The watchdog's report, released today, finds "the Welsh Baccalaureate offers many benefits to students." These include a broader range of topics that are offered on the curriculum. However, "the standards achieved vary a good deal between students and between schools", reflecting how different schools approach and teach the qualification.
The Baccalaureate was introduced in September 2007, as a qualification for 14-to-19-year-olds here, designed to give "broader experiences than traditional learning programmes." Pupils are taught subjects such as Europe and the World and Personal and Social Education, which aim to prepare them for life after education. The numbers taking the Welsh Bac across the country have grown rapidly from 1,329 in 2007 to 8,323 in 2011. Last January, the Welsh Government announced that it would be rolled out to many more schools and colleges.
Estyn highlights a great deal of paperwork that needs to be completed by both teachers and pupils doing the qualification. It also says evaluation procedures need to be improved, with senior school staff unaware of the progress of students, and students themselves having "too little input."

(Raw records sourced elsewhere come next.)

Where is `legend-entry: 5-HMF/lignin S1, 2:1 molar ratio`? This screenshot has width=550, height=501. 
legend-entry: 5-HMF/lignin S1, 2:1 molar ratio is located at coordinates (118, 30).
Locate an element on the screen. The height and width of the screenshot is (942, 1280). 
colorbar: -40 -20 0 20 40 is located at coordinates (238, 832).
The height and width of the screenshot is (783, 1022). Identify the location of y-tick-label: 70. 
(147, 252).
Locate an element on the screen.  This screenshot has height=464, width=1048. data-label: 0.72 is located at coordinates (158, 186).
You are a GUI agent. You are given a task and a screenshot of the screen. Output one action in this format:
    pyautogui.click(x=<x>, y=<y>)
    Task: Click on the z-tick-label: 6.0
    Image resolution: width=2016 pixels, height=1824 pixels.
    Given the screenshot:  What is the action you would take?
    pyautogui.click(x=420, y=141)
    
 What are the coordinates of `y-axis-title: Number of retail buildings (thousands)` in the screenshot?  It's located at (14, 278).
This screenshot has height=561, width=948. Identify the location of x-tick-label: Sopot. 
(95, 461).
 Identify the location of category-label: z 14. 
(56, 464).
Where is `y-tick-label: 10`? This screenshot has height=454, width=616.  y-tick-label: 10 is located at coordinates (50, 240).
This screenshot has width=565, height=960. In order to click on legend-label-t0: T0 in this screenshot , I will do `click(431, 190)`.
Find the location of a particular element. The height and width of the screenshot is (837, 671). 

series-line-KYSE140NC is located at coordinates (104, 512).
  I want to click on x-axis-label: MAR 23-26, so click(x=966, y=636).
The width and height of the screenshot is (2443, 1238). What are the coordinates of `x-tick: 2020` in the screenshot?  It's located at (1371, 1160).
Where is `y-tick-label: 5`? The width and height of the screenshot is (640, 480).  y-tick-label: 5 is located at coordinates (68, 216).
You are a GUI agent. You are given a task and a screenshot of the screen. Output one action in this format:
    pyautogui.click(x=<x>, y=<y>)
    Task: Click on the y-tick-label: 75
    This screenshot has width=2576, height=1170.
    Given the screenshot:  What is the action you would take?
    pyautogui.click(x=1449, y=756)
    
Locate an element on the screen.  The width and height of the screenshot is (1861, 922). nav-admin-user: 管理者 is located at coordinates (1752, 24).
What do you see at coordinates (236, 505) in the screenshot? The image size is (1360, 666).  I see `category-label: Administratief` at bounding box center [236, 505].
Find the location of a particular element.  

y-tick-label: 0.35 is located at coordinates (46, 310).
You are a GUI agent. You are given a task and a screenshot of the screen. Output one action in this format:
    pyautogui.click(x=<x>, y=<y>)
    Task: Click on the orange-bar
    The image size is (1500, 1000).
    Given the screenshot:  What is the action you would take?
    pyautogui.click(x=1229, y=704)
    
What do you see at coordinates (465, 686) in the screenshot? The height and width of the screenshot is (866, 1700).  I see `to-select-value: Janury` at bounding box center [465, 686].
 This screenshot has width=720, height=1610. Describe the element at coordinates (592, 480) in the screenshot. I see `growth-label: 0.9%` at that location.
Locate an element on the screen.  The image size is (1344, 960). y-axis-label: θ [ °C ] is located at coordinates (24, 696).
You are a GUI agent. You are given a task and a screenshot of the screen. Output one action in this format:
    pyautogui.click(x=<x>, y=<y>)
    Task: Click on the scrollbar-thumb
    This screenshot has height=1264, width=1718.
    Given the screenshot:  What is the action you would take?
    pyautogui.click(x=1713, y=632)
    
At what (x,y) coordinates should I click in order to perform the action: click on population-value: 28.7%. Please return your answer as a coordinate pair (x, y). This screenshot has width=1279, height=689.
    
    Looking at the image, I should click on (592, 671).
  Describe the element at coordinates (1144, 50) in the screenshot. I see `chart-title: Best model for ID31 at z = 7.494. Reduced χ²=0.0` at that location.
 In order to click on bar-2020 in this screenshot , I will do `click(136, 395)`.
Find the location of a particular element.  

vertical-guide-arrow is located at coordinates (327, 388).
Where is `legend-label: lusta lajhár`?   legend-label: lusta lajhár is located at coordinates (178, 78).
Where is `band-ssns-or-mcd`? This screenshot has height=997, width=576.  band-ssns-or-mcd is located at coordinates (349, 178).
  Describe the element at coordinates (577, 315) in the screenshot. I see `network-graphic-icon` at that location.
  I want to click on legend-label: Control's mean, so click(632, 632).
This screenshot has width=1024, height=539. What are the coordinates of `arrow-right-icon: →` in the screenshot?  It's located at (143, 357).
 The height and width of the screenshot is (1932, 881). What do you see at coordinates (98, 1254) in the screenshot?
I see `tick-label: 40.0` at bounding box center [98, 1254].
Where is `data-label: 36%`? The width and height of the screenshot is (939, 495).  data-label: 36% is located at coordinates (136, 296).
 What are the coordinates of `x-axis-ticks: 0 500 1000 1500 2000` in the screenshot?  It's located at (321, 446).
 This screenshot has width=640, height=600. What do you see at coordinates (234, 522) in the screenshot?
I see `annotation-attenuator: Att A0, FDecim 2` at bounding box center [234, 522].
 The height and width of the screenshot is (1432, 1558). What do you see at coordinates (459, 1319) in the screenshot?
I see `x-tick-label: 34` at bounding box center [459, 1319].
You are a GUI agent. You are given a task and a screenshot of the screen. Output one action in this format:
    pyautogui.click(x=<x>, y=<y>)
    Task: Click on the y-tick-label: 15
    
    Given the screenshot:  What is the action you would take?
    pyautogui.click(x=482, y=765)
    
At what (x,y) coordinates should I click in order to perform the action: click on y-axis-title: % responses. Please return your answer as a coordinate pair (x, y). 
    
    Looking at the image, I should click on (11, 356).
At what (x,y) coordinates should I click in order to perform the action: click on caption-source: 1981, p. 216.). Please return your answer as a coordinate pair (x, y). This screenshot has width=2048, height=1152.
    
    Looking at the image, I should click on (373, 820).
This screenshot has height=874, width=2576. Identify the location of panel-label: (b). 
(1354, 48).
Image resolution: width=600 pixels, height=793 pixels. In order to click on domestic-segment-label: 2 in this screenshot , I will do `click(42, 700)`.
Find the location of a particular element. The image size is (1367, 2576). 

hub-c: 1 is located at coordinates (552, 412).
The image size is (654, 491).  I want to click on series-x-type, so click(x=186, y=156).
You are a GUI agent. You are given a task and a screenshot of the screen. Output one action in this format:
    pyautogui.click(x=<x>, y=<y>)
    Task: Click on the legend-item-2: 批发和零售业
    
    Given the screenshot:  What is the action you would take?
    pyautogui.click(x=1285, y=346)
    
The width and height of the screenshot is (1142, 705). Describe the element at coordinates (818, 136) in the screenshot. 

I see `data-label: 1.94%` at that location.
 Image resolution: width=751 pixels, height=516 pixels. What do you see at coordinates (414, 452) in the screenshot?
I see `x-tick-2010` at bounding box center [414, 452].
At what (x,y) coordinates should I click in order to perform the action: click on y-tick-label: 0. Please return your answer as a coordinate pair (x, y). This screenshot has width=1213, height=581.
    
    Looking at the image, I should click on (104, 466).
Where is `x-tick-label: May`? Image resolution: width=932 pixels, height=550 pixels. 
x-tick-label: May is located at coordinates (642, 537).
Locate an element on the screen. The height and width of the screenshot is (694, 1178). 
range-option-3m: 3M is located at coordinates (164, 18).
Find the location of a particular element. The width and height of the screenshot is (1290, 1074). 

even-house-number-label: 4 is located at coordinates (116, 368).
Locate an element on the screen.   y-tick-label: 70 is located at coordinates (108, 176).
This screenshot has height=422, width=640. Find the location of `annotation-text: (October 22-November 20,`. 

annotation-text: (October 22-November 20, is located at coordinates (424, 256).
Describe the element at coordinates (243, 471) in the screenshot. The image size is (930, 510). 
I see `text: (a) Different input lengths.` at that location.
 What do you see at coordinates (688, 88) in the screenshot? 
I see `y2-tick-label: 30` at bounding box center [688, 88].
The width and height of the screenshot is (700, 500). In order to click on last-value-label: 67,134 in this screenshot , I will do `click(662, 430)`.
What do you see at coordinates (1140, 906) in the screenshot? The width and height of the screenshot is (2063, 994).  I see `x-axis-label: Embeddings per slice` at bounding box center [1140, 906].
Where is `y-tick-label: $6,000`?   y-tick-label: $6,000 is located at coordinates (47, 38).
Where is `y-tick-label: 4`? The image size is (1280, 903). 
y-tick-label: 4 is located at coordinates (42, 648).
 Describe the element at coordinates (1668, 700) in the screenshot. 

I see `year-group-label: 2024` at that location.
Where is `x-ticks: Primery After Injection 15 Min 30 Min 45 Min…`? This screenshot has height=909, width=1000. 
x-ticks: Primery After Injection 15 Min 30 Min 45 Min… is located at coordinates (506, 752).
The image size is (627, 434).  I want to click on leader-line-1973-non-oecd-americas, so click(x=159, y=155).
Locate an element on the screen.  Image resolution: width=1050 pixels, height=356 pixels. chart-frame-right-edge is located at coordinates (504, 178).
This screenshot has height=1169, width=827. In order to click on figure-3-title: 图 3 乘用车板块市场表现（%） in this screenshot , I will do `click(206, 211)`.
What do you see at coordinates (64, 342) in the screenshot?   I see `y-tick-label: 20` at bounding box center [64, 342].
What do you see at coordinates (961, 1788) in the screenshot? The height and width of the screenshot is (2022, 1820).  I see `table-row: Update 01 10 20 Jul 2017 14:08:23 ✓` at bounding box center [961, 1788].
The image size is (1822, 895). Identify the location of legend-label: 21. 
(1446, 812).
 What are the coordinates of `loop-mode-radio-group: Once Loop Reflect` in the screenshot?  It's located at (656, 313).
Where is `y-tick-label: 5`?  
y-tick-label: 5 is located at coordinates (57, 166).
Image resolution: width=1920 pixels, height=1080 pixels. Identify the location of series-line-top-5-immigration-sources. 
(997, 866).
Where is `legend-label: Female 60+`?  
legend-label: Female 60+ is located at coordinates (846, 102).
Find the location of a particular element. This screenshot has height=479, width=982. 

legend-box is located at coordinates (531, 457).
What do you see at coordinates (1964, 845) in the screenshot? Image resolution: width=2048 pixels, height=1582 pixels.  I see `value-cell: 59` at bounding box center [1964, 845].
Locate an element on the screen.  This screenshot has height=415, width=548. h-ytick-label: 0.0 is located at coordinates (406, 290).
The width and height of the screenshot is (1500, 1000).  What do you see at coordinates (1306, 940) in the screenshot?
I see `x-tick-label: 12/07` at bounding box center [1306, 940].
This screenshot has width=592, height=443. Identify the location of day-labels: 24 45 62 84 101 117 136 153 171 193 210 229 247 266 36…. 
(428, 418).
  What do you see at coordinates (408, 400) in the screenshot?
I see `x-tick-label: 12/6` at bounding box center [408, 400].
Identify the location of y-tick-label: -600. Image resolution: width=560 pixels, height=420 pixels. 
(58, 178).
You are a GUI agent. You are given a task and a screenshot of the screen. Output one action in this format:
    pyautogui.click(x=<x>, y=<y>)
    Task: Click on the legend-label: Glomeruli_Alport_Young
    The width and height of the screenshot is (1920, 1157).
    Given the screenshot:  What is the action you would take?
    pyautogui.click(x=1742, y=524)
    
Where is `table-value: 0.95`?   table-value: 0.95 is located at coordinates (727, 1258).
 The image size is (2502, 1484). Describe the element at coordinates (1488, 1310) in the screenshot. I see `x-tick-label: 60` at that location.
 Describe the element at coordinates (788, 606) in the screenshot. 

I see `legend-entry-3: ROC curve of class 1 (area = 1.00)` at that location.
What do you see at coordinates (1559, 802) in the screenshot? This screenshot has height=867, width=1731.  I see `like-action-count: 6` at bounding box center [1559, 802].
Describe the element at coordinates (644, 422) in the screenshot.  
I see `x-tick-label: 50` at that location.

The watchdog makes a number of recommendations:
- The Welsh Government should consider reviewing the qualification's structure, to focus on eliminating weakness in it
- The awarding body, the WJEC, should provide further guidance and support to schools, particularly in delivering and assessing essential skills
- Secondary schools should monitor how they deliver and assess essential skills so they are not too bureaucratic
- Secondary schools should evaluate the quality of teaching, and use students' feedback to improve the provision of the Welsh Baccalaureate
The Welsh Government says it welcomes the report, which it commissioned to inform the way the Welsh Bac develops in the future.